V. All rights reserved.”
“Both arsenite and benzo(a) pyrene (BaP) are known human carcinogens. Studies on the mode-of-action of arsenite indicate that it can also act as co-carcinogen or as a cancer promoter, and that it can facilitate progression of cancers. https://www.selleckchem.com/TGF-beta.html Some studies on development of lung cancers have suggested a synergism between arsenite exposure and cigarette smoking. The mechanism of action for such an effect, however, remains obscure. In the present study, we investigated the effects of HIF-2 alpha on arsenite-and BaP-induced cell malignant transformation as well as on signal transduction pathways in human bronchial epithelial (HBE) cells. The results show
that arsenite accelerates the neoplastic transformation and migration of cells and enhances chromosomal aberrations induced by BaP. HIF-2 alpha is involved in blocking the effects of arsenite in activating the ATM/Chk-2 pathway and in repair of DNA damage induced by BaP. Moreover, blocking of HIF-2 alpha prevents the effects of arsenite on the neoplastic transformation, cell migration, and Citarinostat purchase chromosomal aberrations caused by BaP. These results indicate that the repressive effect of HIF-2 alpha on the ATM/Chk-2 pathway leads to genomic instability, which
is involved in arsenite-accelerated, BaP-induced malignant transformation of HBE cells. Crown Copyright (C) 2013 Published by Elsevier Ireland Ltd. All rights reserved.”

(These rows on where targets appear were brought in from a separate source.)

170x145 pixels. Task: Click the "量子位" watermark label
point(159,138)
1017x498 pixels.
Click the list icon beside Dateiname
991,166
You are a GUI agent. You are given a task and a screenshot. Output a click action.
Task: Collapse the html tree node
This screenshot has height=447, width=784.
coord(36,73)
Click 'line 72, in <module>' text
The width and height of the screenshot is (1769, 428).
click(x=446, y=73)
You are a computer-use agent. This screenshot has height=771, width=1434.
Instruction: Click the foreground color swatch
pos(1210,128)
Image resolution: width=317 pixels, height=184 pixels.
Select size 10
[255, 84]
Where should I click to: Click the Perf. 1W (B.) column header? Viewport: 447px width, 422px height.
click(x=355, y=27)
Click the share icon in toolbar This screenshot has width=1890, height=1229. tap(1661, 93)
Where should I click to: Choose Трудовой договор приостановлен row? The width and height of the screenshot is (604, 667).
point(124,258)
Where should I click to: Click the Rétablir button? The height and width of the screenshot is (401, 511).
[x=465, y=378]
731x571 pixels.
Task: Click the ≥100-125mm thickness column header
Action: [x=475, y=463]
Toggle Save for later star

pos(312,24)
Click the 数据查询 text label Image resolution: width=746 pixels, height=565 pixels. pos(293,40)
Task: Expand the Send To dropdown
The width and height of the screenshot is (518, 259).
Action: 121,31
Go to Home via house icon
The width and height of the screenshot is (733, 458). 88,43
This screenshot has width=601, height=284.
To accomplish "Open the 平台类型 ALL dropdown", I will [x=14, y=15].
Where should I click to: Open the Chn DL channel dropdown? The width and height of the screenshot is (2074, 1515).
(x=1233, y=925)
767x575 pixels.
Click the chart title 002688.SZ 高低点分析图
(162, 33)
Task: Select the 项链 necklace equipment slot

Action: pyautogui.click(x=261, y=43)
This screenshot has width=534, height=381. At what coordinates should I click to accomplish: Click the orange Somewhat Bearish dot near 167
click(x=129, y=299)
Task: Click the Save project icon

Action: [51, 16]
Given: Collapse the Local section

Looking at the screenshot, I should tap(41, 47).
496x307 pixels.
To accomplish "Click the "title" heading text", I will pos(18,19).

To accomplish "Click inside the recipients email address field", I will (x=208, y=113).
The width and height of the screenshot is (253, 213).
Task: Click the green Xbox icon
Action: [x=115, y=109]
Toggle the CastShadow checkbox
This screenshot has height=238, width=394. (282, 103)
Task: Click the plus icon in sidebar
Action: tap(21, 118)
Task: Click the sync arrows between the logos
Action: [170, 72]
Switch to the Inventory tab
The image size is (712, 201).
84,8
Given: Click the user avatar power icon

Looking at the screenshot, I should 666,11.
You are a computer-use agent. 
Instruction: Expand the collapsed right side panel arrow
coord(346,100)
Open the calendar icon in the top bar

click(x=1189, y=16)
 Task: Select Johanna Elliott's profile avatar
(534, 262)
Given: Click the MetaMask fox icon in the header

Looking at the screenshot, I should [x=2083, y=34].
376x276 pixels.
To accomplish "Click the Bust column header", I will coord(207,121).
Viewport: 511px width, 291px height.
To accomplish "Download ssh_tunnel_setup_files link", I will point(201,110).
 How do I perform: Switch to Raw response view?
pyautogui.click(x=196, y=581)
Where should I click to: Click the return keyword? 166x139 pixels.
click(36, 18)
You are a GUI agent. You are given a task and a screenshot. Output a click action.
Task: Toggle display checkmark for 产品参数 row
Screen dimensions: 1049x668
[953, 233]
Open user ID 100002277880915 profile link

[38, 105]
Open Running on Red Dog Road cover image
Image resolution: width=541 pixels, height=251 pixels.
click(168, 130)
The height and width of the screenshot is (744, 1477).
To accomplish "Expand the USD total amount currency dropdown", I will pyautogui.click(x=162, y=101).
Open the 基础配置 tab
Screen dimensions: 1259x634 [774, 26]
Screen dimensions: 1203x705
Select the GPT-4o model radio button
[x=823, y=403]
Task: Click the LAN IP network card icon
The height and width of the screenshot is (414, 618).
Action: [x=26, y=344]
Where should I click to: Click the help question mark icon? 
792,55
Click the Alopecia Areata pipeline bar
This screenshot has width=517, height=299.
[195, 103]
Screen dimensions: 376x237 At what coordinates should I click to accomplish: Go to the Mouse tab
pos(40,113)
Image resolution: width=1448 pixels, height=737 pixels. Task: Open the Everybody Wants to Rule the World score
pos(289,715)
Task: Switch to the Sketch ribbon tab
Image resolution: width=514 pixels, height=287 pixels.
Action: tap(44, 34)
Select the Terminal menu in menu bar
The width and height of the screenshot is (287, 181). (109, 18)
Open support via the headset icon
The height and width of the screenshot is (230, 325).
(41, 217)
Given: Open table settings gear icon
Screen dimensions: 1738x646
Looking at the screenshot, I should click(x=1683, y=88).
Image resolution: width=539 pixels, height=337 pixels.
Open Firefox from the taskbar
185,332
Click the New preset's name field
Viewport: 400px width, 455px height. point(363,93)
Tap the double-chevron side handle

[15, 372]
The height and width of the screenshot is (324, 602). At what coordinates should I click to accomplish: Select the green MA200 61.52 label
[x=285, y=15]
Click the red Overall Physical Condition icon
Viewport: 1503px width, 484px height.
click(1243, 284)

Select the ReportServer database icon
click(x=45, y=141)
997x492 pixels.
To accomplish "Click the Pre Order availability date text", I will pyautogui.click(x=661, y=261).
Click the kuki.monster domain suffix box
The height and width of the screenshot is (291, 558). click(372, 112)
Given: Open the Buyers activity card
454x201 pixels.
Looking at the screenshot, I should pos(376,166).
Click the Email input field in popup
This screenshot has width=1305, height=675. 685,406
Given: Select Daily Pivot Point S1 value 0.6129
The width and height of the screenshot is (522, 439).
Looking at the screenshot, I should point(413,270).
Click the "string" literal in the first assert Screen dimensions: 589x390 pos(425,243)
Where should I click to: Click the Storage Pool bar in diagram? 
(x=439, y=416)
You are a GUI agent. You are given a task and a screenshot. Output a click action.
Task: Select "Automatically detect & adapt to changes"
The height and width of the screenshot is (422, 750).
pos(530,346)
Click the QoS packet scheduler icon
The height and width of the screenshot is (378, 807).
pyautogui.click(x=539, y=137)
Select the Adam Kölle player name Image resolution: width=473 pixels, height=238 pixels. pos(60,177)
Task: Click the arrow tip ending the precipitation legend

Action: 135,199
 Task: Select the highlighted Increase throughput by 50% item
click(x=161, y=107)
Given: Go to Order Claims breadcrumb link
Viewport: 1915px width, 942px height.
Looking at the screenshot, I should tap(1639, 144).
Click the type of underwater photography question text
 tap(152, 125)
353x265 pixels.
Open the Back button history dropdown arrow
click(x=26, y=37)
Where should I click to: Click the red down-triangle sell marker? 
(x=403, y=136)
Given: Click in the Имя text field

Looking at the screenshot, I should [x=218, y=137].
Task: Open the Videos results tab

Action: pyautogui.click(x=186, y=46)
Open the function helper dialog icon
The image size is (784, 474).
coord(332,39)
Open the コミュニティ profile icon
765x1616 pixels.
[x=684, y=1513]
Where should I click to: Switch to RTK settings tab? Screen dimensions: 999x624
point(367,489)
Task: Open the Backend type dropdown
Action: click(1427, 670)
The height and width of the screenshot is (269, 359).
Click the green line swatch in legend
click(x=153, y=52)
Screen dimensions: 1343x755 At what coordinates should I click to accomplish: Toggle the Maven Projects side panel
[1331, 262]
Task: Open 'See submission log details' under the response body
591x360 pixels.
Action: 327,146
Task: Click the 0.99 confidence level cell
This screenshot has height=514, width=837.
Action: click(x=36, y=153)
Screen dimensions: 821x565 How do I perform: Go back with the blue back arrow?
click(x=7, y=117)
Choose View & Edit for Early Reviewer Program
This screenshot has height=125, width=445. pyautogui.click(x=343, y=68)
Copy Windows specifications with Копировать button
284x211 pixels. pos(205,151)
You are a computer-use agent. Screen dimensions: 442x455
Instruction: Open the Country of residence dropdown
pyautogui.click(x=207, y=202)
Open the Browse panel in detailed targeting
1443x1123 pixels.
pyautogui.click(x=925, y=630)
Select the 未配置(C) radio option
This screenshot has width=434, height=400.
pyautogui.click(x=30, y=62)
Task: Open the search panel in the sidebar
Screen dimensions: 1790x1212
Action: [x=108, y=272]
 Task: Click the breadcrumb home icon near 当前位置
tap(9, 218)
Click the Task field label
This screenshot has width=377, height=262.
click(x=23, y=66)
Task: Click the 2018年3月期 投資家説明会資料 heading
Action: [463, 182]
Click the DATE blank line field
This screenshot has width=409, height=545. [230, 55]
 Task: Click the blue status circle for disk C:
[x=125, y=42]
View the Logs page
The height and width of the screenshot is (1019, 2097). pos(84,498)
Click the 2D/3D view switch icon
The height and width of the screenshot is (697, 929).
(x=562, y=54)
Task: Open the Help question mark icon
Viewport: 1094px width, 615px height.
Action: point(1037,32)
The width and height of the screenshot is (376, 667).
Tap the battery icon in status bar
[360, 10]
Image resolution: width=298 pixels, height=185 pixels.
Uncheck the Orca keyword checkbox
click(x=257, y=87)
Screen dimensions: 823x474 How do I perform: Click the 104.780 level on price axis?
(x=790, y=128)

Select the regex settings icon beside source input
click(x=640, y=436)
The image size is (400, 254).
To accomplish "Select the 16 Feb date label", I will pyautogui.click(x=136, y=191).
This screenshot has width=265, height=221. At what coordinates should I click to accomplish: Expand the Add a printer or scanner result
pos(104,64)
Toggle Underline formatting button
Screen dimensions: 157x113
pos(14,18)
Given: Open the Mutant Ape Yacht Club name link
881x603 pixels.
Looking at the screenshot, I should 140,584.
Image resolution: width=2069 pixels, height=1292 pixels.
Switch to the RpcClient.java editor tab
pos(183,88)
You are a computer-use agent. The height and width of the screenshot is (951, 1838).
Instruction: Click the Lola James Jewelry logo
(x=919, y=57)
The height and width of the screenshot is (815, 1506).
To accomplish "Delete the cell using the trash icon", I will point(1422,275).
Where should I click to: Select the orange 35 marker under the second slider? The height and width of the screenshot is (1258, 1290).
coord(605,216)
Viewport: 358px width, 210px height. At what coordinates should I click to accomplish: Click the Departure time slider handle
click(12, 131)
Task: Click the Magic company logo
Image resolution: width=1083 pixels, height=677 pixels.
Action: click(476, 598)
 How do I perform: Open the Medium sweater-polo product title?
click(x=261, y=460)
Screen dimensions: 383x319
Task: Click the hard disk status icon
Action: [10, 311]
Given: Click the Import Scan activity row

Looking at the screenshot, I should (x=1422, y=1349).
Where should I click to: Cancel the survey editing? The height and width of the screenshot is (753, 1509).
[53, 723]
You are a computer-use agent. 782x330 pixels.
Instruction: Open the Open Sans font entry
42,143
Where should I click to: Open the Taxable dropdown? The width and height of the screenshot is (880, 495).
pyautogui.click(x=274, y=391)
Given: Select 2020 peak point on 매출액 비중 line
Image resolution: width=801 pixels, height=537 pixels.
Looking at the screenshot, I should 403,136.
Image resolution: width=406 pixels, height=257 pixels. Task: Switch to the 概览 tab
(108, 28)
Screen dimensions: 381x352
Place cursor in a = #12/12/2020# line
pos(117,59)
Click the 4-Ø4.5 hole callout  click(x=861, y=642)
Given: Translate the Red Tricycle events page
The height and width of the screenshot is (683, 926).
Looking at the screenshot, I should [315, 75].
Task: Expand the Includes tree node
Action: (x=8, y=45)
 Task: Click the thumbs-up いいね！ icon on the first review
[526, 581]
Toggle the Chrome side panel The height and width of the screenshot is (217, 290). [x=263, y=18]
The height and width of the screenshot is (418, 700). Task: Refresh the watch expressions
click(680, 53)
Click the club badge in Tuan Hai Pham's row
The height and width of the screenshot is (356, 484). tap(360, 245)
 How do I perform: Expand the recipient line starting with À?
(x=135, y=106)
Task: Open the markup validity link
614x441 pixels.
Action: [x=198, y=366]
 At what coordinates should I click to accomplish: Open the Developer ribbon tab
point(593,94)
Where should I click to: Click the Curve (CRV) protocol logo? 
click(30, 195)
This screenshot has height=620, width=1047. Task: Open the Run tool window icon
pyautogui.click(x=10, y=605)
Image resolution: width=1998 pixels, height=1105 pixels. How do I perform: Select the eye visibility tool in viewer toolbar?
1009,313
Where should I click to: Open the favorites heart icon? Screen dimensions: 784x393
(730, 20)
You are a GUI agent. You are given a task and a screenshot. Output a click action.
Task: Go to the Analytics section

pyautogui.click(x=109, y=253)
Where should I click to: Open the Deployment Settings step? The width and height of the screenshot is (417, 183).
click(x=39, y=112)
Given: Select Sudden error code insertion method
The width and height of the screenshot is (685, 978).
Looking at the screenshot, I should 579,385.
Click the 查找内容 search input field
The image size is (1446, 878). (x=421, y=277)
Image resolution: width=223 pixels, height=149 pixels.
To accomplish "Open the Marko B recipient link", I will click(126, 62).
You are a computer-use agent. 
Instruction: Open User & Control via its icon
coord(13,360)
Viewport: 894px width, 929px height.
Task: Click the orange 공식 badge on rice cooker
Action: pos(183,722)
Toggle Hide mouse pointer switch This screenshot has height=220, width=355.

“Frequent exacerbations of COPD are associated with accelerated loss of lung function, declining health status, increased mortality, and increased health care costs. Thus, a key objective in the management of COPD is preventing exacerbations
or Smoothened Agonist clinical trial at least reducing their number and severity. When new interventions are examined, their value is sometimes assessed in reference to the minimal clinically important difference (MCID), a theoretical construct that may be defined and estimated numerically in several different ways. There have been limited attempts to calculate the MCID for COPD exacerbations but a figure of 20% reduction in exacerbation frequency is occasionally cited as the “established” MCID from a single manuscript reviewing six clinical trials. Our review suggests that defining and calculating the MCID for COPD exacerbations is problematic, not only because the methodology around developing endpoints for MCIDs is inconsistent, but because the impact of exacerbation reduction is likely to be influenced dramatically by the definitions of exacerbation severity used and the population’s baseline status. Reference to current literature shows that at least one other estimate for exacerbation MCID as low as 4%. MCID is sometimes estimated by expert consensus; a review of articles used to shape COPD guidelines shows frequent reference to articles in which interventions yielded exacerbation differences as low as 11%.